If a compartment syndrome is present the
Nonunion
Atrophic nonunion of the tibia is not uncommon. The blood supply to the
mid shaft of the tibia is not good and the soft-tissue cover is also minimal.
High-energy trauma may strip the periosteum off the tibia and infection may
further compromise healing ability. If after 8—12 weeks the tibia is showing
no radiological signs of union then delayed union is occurring and may go on to
nonunion. If a plate or nail has been used there is a risk that the metalwork
will fatigue before the fracture unites. Bone grafting can be used to stimulate
callus formation. If an intramedullary nail is already in place then exchange
nailing may need to be considered to stabilise the fracture with a new nail
which has not yet started to fatigue. Hypertrophic nonunion usually develops if
there is too much movement at the fracture site.
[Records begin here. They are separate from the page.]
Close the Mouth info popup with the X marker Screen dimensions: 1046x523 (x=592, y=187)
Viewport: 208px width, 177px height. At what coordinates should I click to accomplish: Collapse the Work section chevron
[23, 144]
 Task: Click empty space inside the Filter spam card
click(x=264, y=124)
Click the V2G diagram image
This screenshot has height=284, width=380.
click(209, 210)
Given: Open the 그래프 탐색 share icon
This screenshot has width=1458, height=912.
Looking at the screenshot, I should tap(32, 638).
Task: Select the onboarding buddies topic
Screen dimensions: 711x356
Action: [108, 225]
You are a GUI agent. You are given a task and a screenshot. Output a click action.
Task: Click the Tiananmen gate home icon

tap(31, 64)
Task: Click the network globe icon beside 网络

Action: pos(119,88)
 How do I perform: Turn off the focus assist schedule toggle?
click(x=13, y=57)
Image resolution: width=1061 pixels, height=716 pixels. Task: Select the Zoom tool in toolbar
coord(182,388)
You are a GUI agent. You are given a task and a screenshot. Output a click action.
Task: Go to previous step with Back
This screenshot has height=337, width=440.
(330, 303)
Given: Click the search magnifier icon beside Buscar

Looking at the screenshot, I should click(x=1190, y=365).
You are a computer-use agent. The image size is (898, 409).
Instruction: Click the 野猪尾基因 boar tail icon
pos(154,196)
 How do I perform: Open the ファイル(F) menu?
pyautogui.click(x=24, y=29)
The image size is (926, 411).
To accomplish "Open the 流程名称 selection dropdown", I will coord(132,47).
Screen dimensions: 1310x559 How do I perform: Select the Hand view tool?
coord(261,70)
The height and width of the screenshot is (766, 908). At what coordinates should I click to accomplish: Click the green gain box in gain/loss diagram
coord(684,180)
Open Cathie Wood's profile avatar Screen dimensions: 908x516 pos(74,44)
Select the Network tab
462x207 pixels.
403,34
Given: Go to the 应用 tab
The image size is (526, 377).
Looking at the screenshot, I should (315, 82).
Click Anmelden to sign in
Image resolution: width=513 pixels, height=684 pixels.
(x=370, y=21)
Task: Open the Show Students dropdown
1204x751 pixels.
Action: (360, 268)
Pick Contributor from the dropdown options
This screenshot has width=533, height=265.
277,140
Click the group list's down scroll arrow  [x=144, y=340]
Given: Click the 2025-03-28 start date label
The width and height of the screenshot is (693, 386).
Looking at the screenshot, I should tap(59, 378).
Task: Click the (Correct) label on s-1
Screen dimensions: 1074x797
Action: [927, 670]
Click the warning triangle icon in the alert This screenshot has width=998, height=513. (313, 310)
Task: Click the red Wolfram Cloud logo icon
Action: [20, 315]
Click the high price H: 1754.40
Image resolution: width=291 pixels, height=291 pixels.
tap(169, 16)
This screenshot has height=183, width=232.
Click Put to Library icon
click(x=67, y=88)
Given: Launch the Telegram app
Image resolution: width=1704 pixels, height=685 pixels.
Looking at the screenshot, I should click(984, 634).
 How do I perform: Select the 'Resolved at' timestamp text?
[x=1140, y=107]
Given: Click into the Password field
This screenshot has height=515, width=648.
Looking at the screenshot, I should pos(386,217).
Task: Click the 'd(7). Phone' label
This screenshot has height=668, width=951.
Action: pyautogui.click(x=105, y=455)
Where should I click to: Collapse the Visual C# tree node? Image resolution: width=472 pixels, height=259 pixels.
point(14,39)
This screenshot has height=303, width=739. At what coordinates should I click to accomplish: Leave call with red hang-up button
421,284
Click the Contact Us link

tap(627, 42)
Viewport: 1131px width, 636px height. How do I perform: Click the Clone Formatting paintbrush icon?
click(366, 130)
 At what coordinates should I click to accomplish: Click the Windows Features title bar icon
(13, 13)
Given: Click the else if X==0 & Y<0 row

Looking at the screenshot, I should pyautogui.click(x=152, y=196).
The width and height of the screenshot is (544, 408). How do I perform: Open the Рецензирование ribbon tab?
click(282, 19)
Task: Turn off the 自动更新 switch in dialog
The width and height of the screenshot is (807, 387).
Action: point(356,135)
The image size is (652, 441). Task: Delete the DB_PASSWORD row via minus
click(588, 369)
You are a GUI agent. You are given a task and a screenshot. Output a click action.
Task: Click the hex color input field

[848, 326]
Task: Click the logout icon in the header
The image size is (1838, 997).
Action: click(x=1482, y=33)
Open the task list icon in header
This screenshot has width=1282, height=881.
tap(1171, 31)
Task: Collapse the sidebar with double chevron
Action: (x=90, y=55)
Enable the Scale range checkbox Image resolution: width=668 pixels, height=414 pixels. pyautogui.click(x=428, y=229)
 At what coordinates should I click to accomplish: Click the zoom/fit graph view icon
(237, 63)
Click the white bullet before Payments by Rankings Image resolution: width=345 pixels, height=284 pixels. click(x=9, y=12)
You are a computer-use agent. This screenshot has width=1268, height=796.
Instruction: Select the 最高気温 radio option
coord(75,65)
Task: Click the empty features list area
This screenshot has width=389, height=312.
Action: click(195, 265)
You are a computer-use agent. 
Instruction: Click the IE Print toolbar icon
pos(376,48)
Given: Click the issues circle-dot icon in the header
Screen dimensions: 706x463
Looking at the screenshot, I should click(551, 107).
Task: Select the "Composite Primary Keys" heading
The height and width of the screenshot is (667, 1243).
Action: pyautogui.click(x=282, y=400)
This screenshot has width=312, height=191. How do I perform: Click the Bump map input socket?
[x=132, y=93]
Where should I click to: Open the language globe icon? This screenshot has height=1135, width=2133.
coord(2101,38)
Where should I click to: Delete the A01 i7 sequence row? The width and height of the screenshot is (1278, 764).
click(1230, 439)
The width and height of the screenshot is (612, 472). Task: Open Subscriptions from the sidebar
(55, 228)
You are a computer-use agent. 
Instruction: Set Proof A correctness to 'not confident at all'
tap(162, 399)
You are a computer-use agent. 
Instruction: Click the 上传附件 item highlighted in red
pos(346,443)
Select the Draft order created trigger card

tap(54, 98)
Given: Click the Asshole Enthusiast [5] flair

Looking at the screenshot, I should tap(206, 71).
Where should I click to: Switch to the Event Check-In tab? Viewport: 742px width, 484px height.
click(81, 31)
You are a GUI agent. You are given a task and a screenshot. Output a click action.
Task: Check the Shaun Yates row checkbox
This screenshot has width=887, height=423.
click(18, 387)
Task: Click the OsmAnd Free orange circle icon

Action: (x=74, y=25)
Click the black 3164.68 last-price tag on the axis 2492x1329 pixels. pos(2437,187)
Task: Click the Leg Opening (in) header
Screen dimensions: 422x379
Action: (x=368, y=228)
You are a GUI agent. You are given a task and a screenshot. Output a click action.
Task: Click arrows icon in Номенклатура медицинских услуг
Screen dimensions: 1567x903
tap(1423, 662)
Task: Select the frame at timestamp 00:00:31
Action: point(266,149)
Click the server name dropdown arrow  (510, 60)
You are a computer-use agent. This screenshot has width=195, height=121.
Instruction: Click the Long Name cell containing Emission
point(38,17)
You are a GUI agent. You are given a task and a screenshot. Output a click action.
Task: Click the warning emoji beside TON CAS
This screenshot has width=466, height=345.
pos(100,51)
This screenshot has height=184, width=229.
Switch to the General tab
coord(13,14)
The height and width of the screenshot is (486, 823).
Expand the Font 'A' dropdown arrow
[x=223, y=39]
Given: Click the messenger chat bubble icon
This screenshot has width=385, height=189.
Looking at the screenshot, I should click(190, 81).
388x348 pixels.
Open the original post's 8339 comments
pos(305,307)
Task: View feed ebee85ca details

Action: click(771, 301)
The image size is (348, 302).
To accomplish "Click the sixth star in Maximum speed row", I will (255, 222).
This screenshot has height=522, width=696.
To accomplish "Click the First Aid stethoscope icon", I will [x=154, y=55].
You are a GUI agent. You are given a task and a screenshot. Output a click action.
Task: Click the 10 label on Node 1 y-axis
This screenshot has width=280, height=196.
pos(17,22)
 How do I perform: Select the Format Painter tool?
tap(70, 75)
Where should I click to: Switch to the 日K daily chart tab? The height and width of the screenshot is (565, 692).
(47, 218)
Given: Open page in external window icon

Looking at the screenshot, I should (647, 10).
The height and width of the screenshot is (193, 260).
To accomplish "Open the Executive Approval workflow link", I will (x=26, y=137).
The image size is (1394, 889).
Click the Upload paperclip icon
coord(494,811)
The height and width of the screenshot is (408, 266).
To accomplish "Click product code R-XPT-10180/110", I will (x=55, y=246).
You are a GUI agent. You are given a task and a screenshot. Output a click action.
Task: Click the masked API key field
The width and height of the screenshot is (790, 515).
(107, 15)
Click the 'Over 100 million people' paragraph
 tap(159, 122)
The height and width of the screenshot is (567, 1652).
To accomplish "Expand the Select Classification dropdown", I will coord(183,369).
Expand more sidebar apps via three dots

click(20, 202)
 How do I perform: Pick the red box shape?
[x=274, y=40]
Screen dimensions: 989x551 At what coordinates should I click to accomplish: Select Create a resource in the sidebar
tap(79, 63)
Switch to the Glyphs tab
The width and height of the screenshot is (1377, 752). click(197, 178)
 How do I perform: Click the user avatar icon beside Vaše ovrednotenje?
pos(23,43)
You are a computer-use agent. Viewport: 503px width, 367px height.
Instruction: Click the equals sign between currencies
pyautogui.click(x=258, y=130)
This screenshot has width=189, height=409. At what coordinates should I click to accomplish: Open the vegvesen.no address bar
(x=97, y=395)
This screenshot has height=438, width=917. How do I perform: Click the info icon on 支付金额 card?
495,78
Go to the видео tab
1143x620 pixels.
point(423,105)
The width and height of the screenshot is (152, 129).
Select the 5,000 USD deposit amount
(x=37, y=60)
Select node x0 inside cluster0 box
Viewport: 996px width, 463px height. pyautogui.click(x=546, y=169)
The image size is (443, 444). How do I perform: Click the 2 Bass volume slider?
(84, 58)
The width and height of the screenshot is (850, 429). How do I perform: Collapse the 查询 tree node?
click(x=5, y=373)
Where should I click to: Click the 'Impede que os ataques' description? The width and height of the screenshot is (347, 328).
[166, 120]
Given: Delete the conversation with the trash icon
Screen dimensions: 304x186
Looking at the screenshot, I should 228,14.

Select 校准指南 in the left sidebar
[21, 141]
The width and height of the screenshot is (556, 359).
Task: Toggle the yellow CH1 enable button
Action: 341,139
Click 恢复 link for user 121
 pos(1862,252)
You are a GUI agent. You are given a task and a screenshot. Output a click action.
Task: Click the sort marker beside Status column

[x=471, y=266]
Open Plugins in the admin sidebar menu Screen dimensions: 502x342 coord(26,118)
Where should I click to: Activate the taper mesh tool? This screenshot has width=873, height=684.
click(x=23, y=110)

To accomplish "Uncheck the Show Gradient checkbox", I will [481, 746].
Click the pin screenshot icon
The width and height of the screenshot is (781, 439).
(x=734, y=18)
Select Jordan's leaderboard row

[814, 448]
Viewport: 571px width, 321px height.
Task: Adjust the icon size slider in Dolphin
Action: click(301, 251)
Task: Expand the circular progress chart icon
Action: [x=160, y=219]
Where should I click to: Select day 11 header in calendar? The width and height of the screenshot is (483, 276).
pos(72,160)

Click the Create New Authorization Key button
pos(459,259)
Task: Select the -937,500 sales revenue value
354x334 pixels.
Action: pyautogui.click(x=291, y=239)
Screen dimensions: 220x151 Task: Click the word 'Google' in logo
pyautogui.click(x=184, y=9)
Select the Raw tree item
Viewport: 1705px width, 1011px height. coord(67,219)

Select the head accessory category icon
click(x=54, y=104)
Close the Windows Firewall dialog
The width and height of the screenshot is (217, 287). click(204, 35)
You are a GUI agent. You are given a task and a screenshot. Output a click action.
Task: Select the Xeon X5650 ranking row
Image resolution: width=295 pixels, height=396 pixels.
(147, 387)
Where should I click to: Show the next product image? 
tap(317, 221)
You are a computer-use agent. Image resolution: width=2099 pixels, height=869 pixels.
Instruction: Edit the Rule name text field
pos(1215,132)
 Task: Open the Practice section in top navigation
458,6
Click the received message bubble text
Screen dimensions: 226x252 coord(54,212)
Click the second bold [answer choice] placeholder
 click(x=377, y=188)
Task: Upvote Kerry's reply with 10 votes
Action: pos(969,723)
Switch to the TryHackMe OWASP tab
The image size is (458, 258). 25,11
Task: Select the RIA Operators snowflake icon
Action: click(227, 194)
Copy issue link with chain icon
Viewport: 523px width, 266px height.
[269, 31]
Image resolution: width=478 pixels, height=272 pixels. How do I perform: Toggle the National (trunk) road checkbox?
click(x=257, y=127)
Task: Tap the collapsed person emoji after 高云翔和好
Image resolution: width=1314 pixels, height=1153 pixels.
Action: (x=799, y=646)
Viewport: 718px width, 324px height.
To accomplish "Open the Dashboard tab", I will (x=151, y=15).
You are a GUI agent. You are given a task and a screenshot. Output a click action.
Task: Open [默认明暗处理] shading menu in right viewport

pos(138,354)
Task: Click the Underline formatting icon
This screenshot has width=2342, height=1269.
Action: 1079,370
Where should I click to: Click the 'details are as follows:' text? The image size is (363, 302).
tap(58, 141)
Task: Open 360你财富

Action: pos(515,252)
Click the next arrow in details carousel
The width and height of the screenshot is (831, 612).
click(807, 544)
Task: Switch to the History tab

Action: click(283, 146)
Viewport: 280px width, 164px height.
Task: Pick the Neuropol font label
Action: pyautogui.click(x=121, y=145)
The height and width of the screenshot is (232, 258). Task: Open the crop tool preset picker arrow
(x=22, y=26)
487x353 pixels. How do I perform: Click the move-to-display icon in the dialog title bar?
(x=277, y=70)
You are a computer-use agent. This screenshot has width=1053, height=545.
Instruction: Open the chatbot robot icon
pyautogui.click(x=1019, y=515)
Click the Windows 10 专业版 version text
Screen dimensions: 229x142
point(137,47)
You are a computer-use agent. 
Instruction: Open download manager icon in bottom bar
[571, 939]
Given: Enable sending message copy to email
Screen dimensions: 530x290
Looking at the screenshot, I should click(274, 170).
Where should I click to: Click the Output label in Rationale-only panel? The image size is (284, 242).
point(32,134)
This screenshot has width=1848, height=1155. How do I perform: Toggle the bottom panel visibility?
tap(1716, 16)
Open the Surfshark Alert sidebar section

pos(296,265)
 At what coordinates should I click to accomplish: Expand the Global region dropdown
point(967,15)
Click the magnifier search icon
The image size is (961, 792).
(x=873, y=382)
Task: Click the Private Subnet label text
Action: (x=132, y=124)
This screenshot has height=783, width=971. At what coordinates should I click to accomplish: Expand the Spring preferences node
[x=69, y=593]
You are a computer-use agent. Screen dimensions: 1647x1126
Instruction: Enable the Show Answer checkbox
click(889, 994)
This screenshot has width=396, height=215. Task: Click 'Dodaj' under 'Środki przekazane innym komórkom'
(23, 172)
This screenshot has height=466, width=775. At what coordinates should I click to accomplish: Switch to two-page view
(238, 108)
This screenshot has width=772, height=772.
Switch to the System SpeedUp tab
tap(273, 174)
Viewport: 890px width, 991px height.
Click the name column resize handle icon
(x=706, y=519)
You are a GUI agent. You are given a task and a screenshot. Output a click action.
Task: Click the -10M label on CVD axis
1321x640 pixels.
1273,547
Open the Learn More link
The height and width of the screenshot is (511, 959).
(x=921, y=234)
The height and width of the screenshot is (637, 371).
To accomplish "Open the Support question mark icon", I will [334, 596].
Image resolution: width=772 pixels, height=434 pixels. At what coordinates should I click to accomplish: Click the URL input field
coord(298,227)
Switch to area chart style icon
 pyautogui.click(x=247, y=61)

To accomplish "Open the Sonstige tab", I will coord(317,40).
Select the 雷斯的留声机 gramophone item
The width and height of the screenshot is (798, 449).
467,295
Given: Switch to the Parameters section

This is unlikely to occur if
internal fixation or an external fixator is used but might occur if a plaster is
used to hold the fracture.
Treatment.
The fracture site should be opened and the cleft of the fracture cleaned of all
fibrous tissue. Consideration should then be given to inserting a reamed nail or
putting on a carefully moulded plate to compress the fracture ends and stabilise
them. Bone graft should then be put around the fracture site. The patient should
only be mobilised under careful supervision of a physiotherapist.